Yesterday following a comment from a mate I made a conscious effort to reduce the number of words accompanying my images. Later that day I received an interesting comment from fellow blogger and photographer.
His recommendation was that I continue with my narrative style and pointed out, rightly too, that although an image is worth a thousand words, a comment can assist a viewer in interpreting what the photographer means and also reveals a little about the photographer himself/herself.
In recounting this, I’ve already broken my promise yesterday to limit my verbiage.
Accordingly, I’m reverting to my old style and, lump it or leave it, here we go.
Today’s exercise gave me a lot of fun and in some instances showed how rotating an image can make the photograph look ridiculous and down right impossible in real life.
Back in the dream time during my army years I was a proud young Lieutenant in my Regiment. All officers carried what is known as a swagger stick, a timber rod encased in brown coloured pig skin, and I was no exception. How proud I felt as I swanned around the parade ground, barking orders with my swagger stick tucked neatly under my left armpit.
Looking back now I can’t help laughing at how ridiculous we young officers must have looked to our subordinates.
Here is an image of my swagger stick in the horizontal position.

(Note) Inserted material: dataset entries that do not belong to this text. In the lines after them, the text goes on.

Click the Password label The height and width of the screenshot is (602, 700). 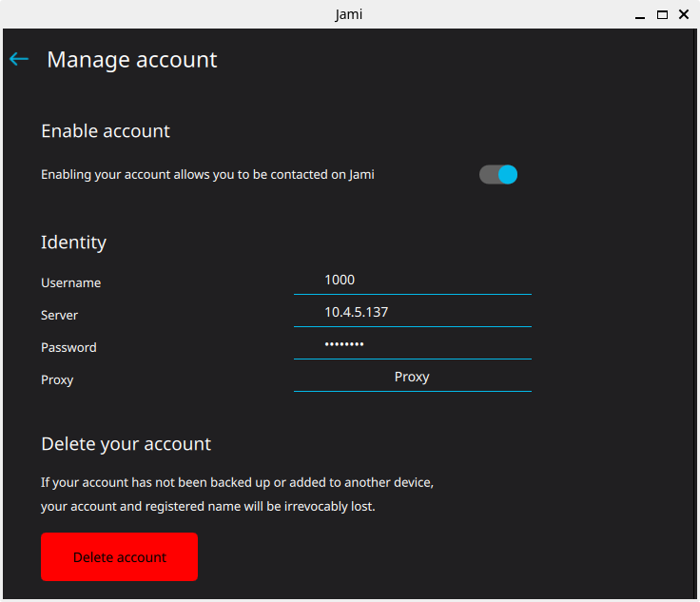pyautogui.click(x=68, y=347)
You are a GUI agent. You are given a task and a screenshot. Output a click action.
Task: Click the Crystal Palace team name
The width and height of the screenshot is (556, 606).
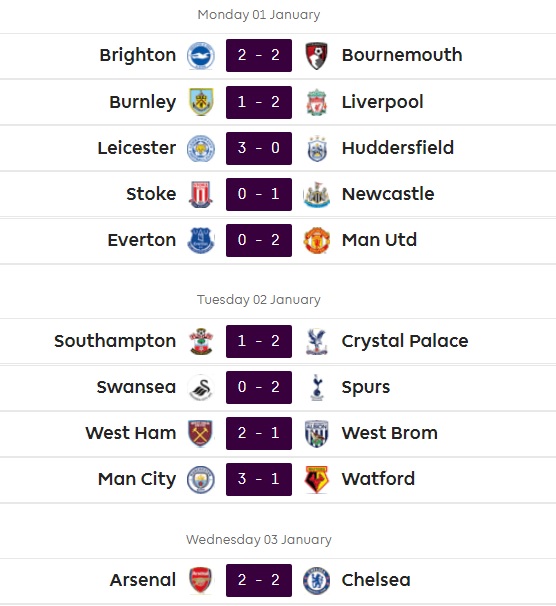pyautogui.click(x=405, y=341)
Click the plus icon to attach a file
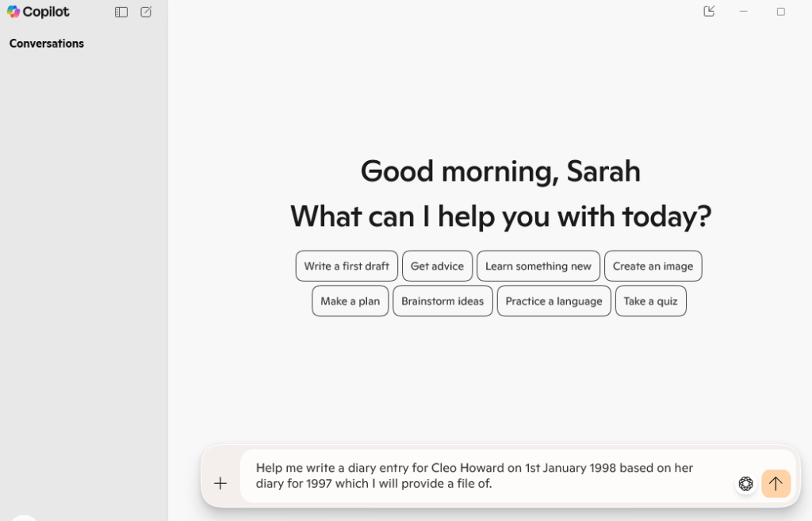This screenshot has width=812, height=521. [220, 483]
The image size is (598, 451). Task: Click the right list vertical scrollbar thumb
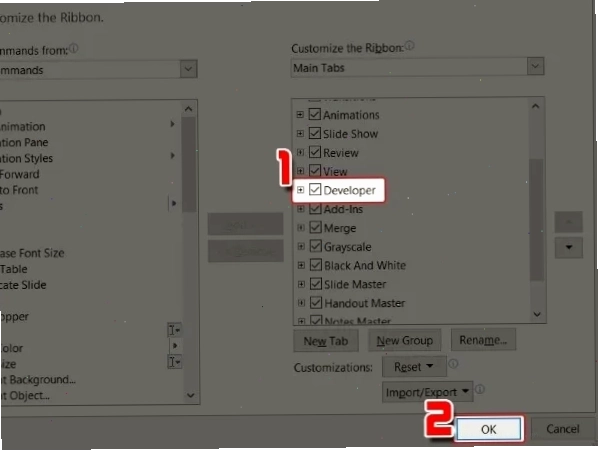(x=536, y=220)
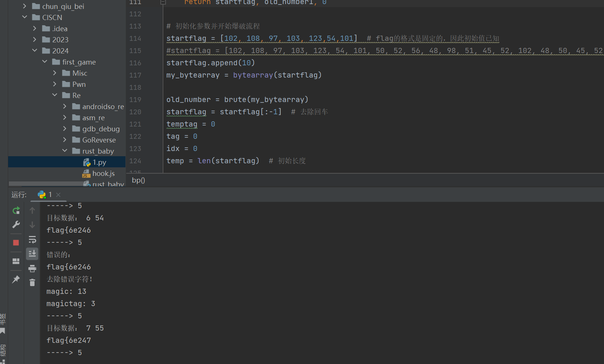Click the Rerun button in the run panel

[16, 211]
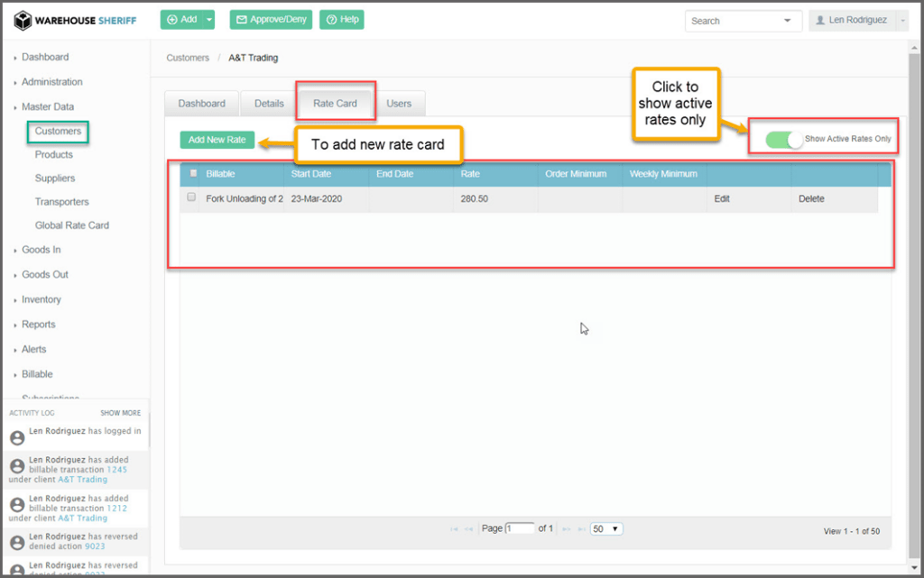Screen dimensions: 924x578
Task: Click the Len Rodriguez user avatar icon
Action: coord(820,20)
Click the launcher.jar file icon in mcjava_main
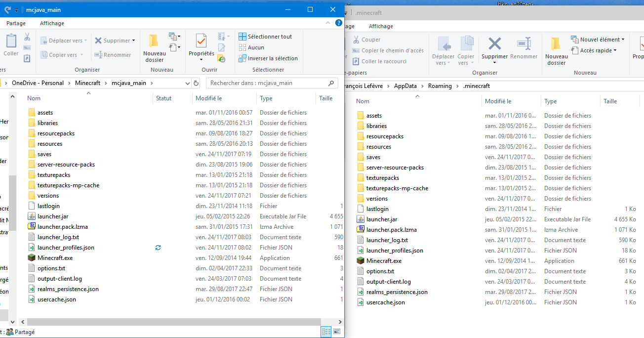This screenshot has height=338, width=644. pyautogui.click(x=32, y=216)
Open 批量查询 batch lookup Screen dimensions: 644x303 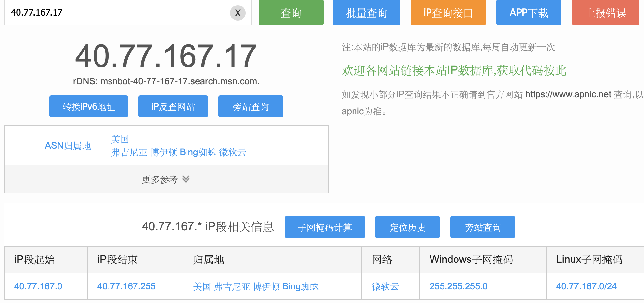[366, 13]
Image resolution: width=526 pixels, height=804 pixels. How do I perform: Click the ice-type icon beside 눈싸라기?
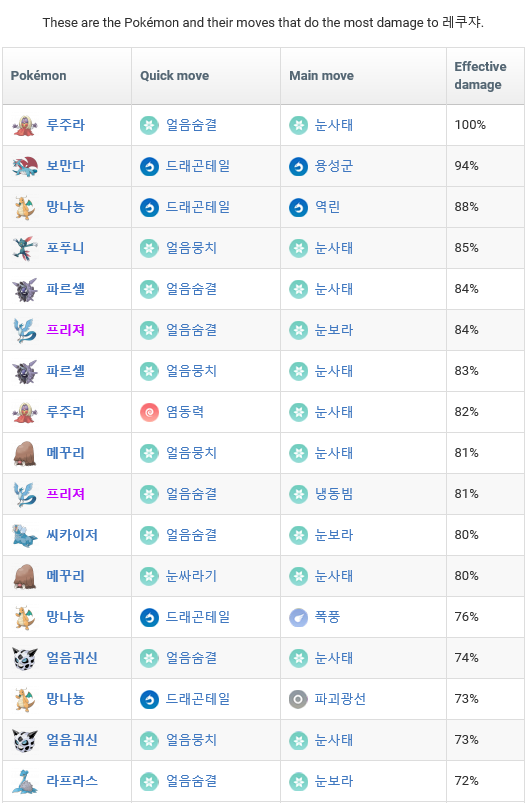[x=149, y=576]
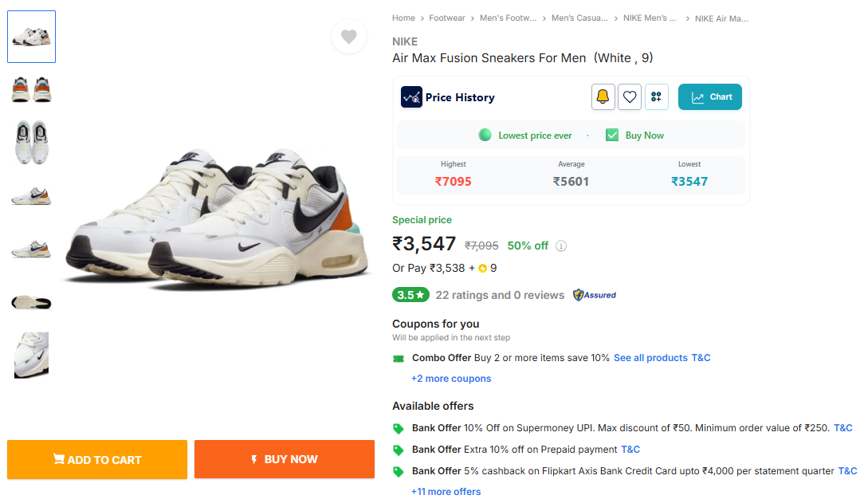Screen dimensions: 868x499
Task: Click the wishlist heart on product image
Action: pos(348,37)
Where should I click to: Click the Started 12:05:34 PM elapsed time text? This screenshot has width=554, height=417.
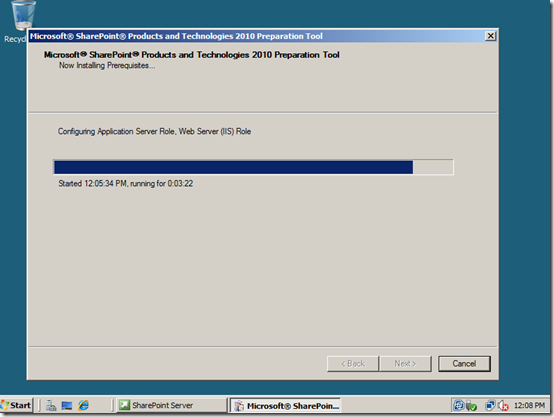(x=125, y=183)

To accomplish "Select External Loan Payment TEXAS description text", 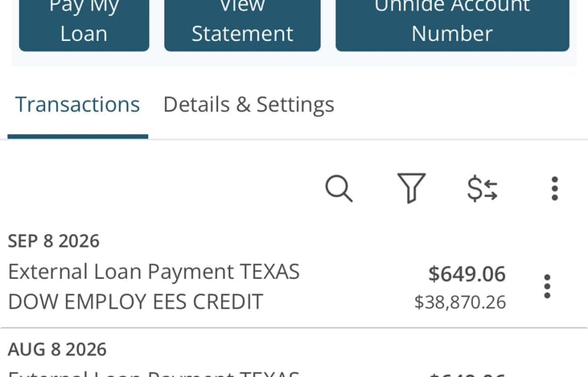I will tap(154, 272).
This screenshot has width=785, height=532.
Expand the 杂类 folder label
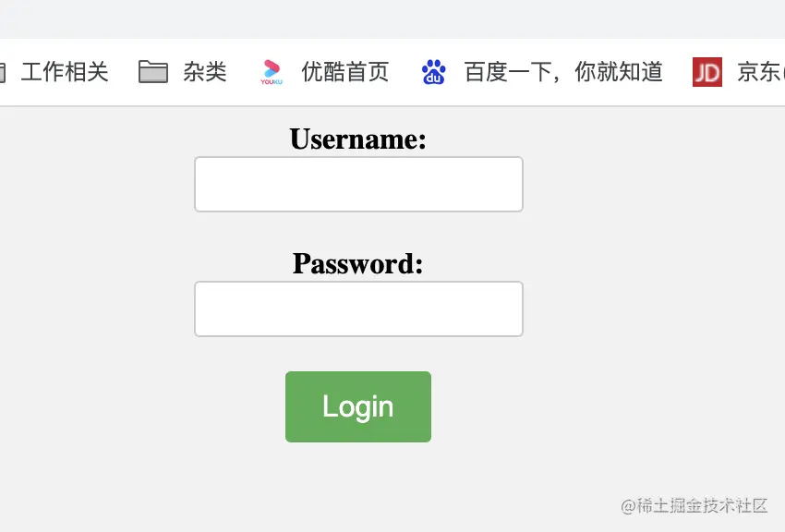coord(205,71)
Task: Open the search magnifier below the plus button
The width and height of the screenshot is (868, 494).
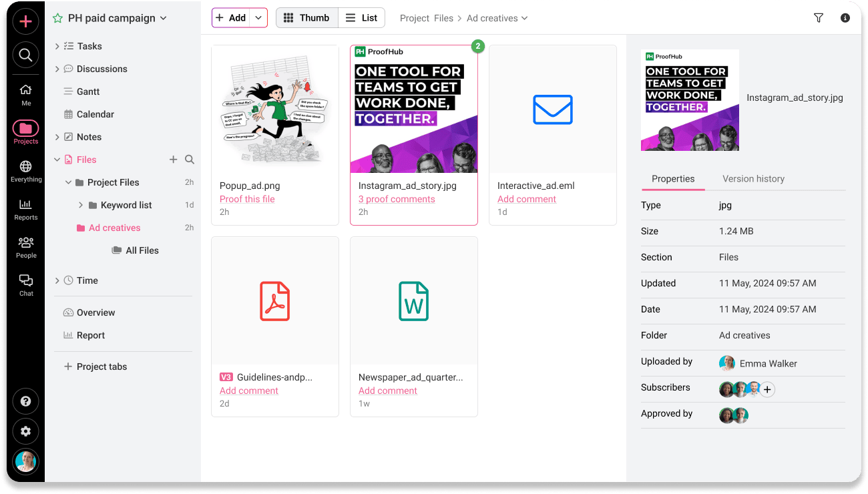Action: pos(25,55)
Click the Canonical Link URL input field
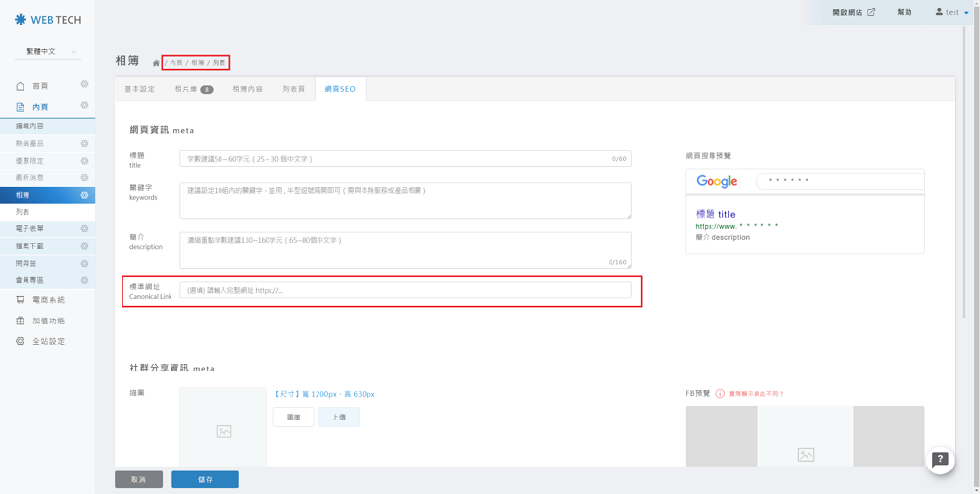980x494 pixels. [406, 290]
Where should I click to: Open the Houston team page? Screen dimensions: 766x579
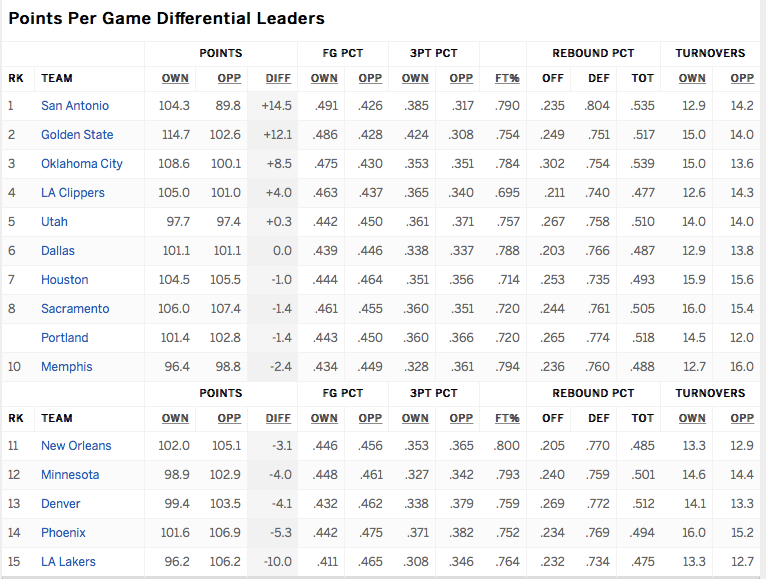(x=64, y=279)
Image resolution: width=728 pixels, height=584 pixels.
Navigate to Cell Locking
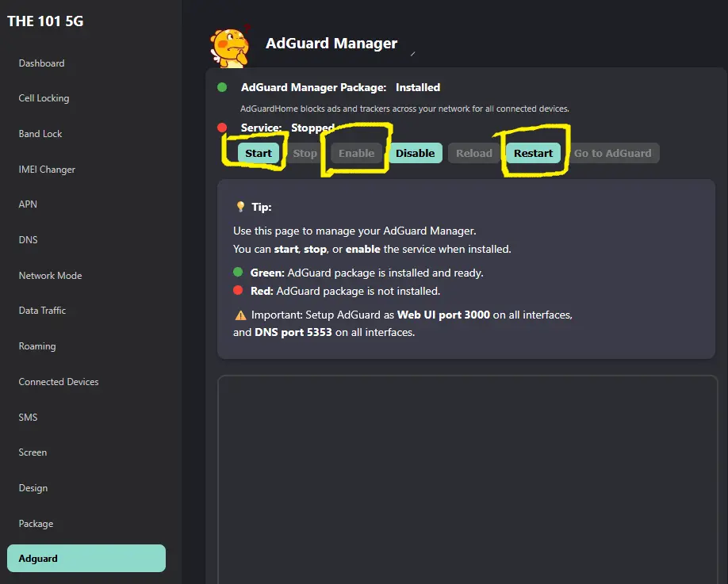pyautogui.click(x=44, y=98)
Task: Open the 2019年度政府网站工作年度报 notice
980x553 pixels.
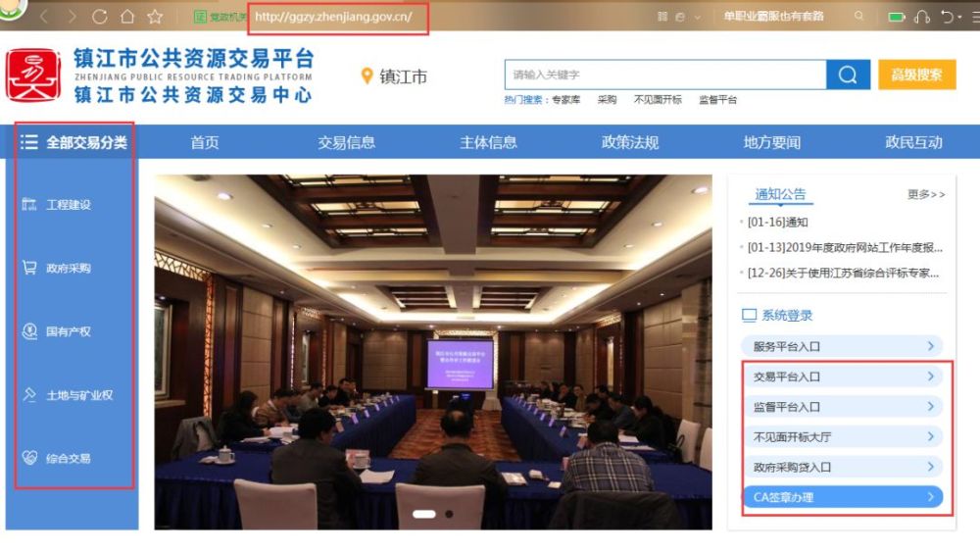Action: [x=845, y=248]
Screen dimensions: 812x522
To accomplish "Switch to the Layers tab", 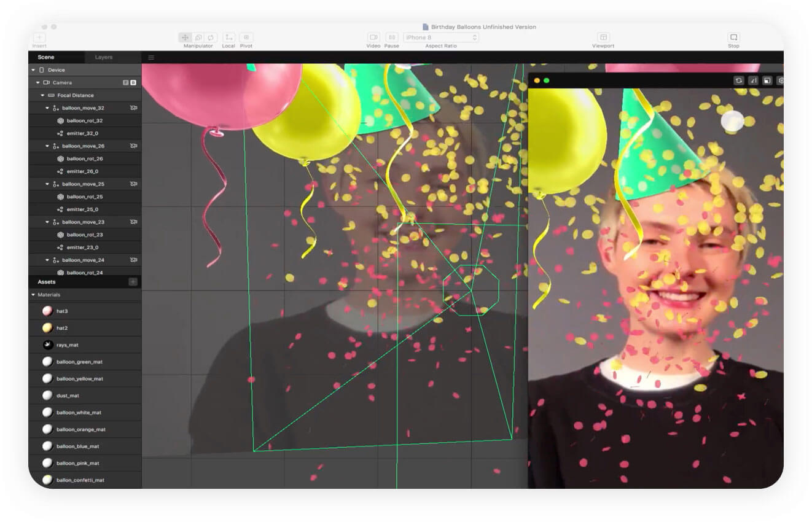I will (103, 56).
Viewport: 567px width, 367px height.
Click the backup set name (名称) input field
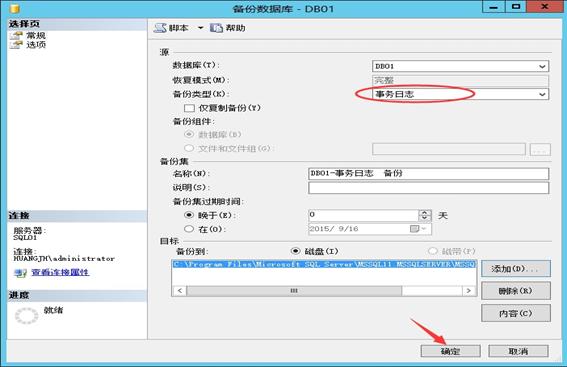point(429,174)
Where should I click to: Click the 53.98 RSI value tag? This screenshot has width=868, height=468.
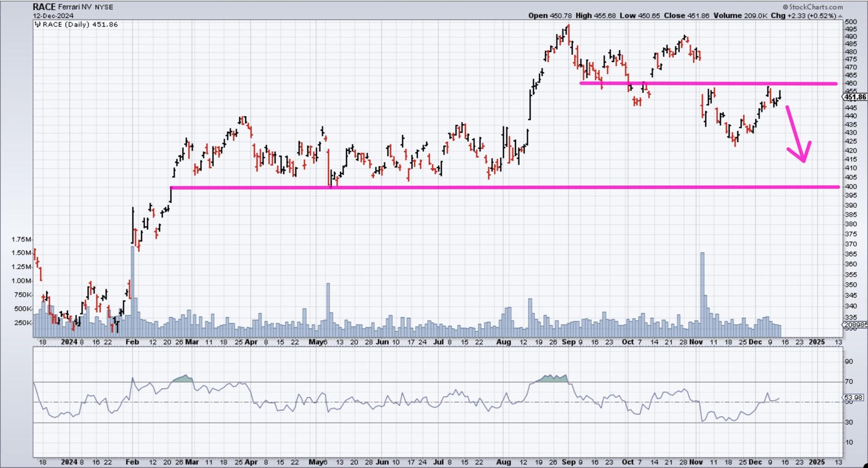tap(853, 398)
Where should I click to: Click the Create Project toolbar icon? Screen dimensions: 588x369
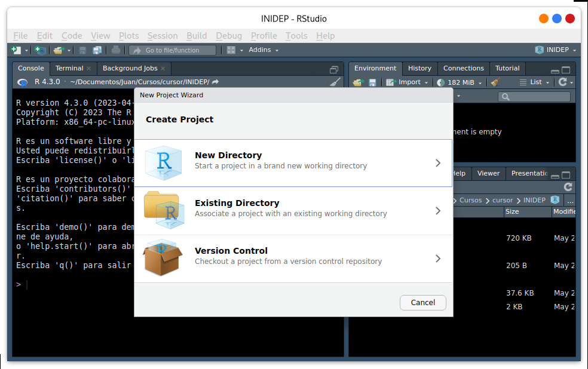pyautogui.click(x=40, y=50)
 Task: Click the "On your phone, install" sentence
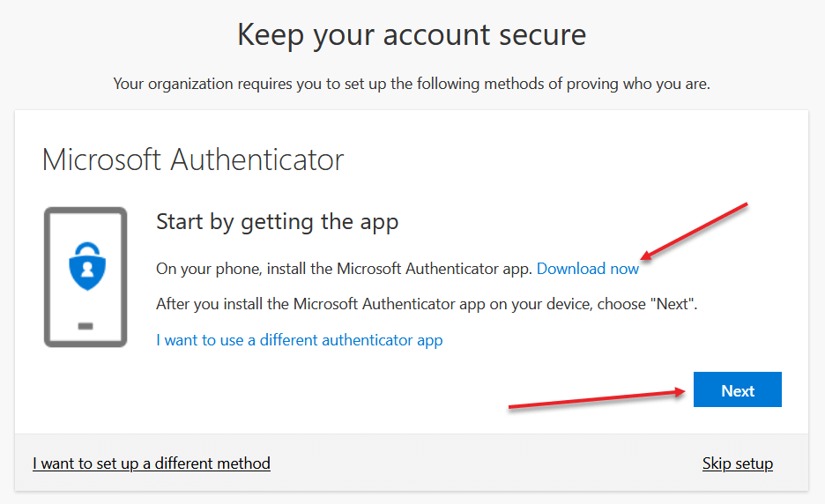click(x=344, y=269)
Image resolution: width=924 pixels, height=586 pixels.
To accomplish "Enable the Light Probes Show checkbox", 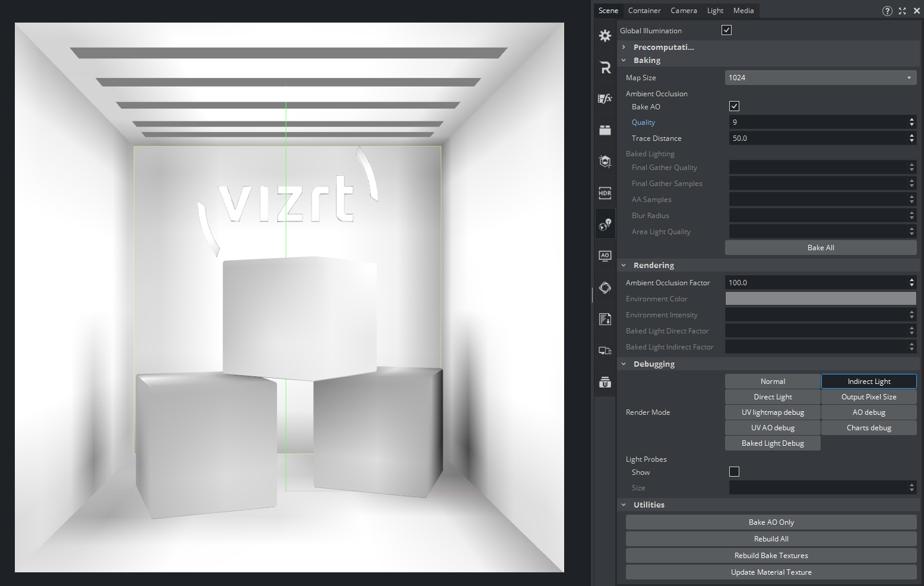I will 734,472.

Now in the vertical position it looks more like tall telegraph pole, giving a totally wrong impression off its size. Same original was used for the rotation.
The red back spider is an extremely venomous Australian Spider often found inside houses but particularly lurking in sheds and similar places.
It is also the logo of a small, exclusive, invitation only motorcycle club of which I am a proud member. We wear the logo on our vests, helmets and also on a small discrete spot on our bikes. I’ve absolurtely no idea why the Red Back Spider was selected.
If we wore it the way I’ve rotated it below, it would give the impression we were in retreat. Not a possible scenario.
Here of course, the spider would be OK as it is advancing, definitely not in retreat.
She Who Must Be Obeyed is presently knitting pure merino wool pouches as life saving support warmth for animal rescue organisations. Baby kangaroos, known as Joeys and baby wombats are often found alive in the pouch of their mothers after being struck by vehicles on our roads and highways, particularly at night. They are placed in the woollen pouches for warmth and security until they mature and can safely leave the artificial pouch.
Here is a section of one such pouch prior to being sewn onto another section to make up the completed pouch..
Here is the same section after rotation
In the next image, this young woman was enjoying herself showing all and sundry how adept she was at tumbling and doing hand stands in our local park.
By rotating the image 180 degrees the image gives the appearance that the young lady is holding up the grass, totally impossible as we well know. Two other alternatives are either the grass is in a vertical plane and the lass is learning against it or, she is diving into something green. You can take your pick.
May Lane in St Peters, NSW, has been recognised by the local Council as an outdoor exhibition area. Business houses in the lane welcomed the decision by council and it is now a flourishing area for street artists, not graffiti vandals, to exhibit their work on walls in the lane.
Here are three examples of the lane’s street art that respond well to rotation.
So, another day done and dusted. Today, more words than yesterday and totally different images. What a hoot.
Just one more day to go. See you tomorrow.